**INSTRUCTIONS FOR THE TASK**
From the entries below, please gather each line containing the string "panel".

**RECORDS FOR THIS TASK**
————
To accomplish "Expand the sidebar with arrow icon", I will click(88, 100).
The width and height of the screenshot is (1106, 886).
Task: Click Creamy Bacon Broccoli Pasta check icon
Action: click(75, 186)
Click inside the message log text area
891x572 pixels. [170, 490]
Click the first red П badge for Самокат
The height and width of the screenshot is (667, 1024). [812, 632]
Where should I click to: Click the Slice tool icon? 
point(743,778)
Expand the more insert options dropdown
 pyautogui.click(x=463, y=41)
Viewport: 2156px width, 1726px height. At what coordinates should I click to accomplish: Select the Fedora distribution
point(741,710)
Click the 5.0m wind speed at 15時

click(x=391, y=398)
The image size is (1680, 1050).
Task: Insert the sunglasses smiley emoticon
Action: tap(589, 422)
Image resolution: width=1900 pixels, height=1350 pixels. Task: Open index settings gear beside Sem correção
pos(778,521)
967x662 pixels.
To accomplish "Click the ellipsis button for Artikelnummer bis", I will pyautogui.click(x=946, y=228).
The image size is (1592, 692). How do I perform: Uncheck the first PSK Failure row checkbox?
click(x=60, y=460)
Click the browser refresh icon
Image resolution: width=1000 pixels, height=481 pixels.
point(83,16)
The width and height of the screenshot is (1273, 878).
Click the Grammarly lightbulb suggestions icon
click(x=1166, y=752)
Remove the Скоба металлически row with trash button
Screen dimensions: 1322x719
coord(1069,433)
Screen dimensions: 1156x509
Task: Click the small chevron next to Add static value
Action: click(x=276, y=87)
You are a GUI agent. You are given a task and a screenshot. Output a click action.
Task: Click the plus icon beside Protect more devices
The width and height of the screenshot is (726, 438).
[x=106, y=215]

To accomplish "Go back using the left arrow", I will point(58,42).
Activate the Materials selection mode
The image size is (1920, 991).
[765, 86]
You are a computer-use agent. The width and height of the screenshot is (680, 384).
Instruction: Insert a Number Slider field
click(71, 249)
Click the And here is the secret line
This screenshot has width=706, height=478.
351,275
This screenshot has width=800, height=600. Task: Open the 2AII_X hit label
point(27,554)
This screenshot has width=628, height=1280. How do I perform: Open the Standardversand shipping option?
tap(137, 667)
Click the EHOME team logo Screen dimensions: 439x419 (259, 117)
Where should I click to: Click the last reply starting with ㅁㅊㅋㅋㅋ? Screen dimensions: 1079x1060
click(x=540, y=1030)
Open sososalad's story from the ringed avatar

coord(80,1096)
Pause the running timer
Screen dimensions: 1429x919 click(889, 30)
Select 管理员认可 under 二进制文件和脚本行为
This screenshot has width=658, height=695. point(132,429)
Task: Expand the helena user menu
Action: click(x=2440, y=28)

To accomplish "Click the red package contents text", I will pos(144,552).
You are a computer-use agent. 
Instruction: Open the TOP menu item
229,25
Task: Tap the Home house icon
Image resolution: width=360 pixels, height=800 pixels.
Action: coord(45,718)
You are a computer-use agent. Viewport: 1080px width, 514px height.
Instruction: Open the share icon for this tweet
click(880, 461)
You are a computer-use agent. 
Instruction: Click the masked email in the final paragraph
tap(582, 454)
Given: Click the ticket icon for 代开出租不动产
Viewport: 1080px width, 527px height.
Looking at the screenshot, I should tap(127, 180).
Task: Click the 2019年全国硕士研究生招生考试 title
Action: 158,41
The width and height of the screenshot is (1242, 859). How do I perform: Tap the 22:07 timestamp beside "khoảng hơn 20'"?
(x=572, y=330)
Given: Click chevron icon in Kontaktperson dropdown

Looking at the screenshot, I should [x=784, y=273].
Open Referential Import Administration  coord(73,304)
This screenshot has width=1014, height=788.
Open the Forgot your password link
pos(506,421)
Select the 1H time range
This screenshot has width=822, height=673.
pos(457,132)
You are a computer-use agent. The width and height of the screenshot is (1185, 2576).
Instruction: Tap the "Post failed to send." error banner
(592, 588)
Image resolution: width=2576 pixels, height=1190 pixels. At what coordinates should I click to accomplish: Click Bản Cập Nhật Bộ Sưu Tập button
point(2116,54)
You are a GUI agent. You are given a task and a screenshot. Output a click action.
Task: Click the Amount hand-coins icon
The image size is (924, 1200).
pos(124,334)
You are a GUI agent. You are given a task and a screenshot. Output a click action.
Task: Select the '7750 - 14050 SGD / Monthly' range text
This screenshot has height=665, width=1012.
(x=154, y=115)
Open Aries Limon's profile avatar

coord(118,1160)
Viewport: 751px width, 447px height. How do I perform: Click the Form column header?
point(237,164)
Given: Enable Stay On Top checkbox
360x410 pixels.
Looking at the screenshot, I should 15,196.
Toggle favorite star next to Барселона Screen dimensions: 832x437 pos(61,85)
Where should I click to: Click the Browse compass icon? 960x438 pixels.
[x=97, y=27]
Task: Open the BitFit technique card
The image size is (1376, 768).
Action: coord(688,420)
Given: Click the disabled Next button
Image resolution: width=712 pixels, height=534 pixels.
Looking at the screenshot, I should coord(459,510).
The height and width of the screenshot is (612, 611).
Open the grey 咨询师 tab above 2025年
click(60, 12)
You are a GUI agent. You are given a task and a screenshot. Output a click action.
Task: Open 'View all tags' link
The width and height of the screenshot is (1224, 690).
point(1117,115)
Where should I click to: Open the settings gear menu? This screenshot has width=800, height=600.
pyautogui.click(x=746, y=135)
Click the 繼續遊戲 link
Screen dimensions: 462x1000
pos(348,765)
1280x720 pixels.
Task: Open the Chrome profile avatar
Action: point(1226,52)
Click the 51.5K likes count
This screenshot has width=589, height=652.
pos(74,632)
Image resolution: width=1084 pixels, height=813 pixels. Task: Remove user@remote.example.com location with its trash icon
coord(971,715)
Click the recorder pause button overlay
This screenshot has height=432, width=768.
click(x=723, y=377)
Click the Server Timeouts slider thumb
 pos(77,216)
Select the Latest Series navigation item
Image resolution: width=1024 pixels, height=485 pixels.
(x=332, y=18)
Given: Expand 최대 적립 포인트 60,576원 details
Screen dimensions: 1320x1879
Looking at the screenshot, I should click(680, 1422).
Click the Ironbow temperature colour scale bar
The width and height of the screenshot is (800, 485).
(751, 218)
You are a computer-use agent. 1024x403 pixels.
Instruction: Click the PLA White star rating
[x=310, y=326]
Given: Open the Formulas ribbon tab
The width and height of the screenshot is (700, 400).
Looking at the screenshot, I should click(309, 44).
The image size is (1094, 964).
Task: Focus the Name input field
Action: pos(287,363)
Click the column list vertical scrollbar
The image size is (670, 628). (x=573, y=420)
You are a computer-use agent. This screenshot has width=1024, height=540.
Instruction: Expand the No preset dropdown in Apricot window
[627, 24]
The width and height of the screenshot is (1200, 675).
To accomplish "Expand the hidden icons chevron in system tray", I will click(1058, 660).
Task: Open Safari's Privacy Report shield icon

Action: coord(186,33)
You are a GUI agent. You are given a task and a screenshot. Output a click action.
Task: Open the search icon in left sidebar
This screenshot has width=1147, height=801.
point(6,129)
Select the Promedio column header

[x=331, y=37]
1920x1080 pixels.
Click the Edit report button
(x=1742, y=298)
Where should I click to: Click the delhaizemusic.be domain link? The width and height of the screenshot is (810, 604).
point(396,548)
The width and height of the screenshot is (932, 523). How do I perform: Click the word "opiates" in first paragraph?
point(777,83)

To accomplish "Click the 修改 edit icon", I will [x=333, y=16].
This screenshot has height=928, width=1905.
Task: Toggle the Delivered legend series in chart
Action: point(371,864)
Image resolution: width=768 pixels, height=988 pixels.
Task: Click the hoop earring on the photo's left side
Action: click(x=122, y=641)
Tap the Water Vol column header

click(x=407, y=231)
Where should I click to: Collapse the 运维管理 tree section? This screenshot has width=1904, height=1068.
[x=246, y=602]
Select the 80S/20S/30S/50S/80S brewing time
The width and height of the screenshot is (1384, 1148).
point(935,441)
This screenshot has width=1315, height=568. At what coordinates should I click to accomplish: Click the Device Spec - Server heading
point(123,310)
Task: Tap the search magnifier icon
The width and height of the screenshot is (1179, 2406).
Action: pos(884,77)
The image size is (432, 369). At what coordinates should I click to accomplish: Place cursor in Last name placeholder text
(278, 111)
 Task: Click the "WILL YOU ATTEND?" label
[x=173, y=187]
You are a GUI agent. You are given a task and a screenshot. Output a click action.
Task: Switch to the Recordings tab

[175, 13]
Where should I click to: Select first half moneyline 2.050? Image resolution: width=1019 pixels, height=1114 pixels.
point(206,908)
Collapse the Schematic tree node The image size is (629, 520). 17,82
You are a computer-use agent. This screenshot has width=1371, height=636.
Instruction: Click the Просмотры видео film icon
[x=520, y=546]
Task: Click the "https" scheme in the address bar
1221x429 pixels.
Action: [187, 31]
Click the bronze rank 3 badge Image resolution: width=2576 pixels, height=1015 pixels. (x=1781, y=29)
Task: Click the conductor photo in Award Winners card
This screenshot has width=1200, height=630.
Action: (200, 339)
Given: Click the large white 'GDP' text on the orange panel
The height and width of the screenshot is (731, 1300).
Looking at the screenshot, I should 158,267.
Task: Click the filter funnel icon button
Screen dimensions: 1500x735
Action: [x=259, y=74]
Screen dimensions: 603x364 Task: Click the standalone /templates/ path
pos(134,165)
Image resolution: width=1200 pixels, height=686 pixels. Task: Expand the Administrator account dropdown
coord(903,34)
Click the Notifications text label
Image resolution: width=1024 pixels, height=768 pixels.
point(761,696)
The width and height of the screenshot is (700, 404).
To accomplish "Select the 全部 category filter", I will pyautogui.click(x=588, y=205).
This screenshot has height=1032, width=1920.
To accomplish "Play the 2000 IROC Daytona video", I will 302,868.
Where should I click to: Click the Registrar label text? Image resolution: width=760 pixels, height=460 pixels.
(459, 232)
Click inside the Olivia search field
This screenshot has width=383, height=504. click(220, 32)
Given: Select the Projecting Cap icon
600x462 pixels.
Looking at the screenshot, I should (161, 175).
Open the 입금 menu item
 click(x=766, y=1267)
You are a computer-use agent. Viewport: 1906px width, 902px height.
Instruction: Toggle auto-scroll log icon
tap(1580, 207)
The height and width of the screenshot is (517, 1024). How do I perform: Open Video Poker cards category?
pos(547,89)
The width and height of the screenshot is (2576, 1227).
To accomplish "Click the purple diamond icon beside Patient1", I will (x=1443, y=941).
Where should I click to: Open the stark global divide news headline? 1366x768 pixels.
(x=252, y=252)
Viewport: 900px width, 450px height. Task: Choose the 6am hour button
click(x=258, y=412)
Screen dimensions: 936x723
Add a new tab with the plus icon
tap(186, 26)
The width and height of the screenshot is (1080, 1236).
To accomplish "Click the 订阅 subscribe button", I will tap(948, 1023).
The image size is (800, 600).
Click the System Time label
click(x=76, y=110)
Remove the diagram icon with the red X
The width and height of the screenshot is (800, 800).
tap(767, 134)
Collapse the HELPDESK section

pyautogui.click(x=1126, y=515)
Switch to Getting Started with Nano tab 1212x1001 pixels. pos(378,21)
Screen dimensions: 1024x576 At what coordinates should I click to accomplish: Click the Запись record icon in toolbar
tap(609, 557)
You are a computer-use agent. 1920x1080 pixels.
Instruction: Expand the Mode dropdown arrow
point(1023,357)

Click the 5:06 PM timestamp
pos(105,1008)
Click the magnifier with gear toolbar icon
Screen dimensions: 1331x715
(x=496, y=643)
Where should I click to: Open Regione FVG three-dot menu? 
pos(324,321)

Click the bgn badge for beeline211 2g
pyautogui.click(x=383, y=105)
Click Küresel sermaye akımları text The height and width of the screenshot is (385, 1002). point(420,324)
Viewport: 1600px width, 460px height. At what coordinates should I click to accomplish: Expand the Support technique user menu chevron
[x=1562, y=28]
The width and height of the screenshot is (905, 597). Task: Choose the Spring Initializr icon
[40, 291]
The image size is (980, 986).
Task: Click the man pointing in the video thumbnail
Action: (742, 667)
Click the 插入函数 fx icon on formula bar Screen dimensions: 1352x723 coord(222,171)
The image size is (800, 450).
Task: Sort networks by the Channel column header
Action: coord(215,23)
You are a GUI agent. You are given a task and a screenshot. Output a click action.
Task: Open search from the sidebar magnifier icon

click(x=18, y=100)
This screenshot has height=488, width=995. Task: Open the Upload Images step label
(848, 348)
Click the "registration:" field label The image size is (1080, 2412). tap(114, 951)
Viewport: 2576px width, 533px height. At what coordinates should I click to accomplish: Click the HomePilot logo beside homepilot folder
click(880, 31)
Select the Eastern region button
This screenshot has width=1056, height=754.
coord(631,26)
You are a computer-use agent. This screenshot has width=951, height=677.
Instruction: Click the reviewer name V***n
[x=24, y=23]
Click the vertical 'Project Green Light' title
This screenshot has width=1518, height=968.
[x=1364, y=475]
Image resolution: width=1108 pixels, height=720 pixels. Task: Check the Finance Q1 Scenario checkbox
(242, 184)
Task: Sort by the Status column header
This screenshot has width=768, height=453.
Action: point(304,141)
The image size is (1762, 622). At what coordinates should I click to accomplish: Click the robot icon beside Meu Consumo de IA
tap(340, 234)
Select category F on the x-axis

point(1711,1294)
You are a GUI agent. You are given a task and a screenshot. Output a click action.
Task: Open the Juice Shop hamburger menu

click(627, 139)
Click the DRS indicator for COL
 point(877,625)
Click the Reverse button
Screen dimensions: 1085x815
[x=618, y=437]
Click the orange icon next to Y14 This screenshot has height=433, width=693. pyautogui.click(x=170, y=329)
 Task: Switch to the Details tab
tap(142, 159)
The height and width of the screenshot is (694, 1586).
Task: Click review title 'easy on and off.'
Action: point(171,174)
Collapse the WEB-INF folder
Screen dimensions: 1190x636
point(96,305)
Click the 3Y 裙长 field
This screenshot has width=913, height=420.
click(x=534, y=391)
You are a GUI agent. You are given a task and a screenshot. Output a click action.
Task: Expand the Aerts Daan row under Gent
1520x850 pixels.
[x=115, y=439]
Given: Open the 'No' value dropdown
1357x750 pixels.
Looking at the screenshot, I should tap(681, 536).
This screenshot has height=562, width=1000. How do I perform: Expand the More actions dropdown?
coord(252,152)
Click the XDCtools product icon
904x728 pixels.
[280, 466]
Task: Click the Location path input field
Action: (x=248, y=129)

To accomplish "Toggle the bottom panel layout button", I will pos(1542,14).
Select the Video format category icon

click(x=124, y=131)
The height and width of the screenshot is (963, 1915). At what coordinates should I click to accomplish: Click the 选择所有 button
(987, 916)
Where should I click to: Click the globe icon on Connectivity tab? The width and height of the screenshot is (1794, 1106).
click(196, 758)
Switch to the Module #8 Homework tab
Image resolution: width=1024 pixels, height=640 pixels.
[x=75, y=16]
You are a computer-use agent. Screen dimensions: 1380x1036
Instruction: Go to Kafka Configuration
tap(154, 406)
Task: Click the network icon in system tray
————
**SOLUTION TO THIS EXERCISE**
Given: Click the large white 'GDP' text on the orange panel
To accomplish "Toggle the bottom panel layout button", I will pos(1542,14).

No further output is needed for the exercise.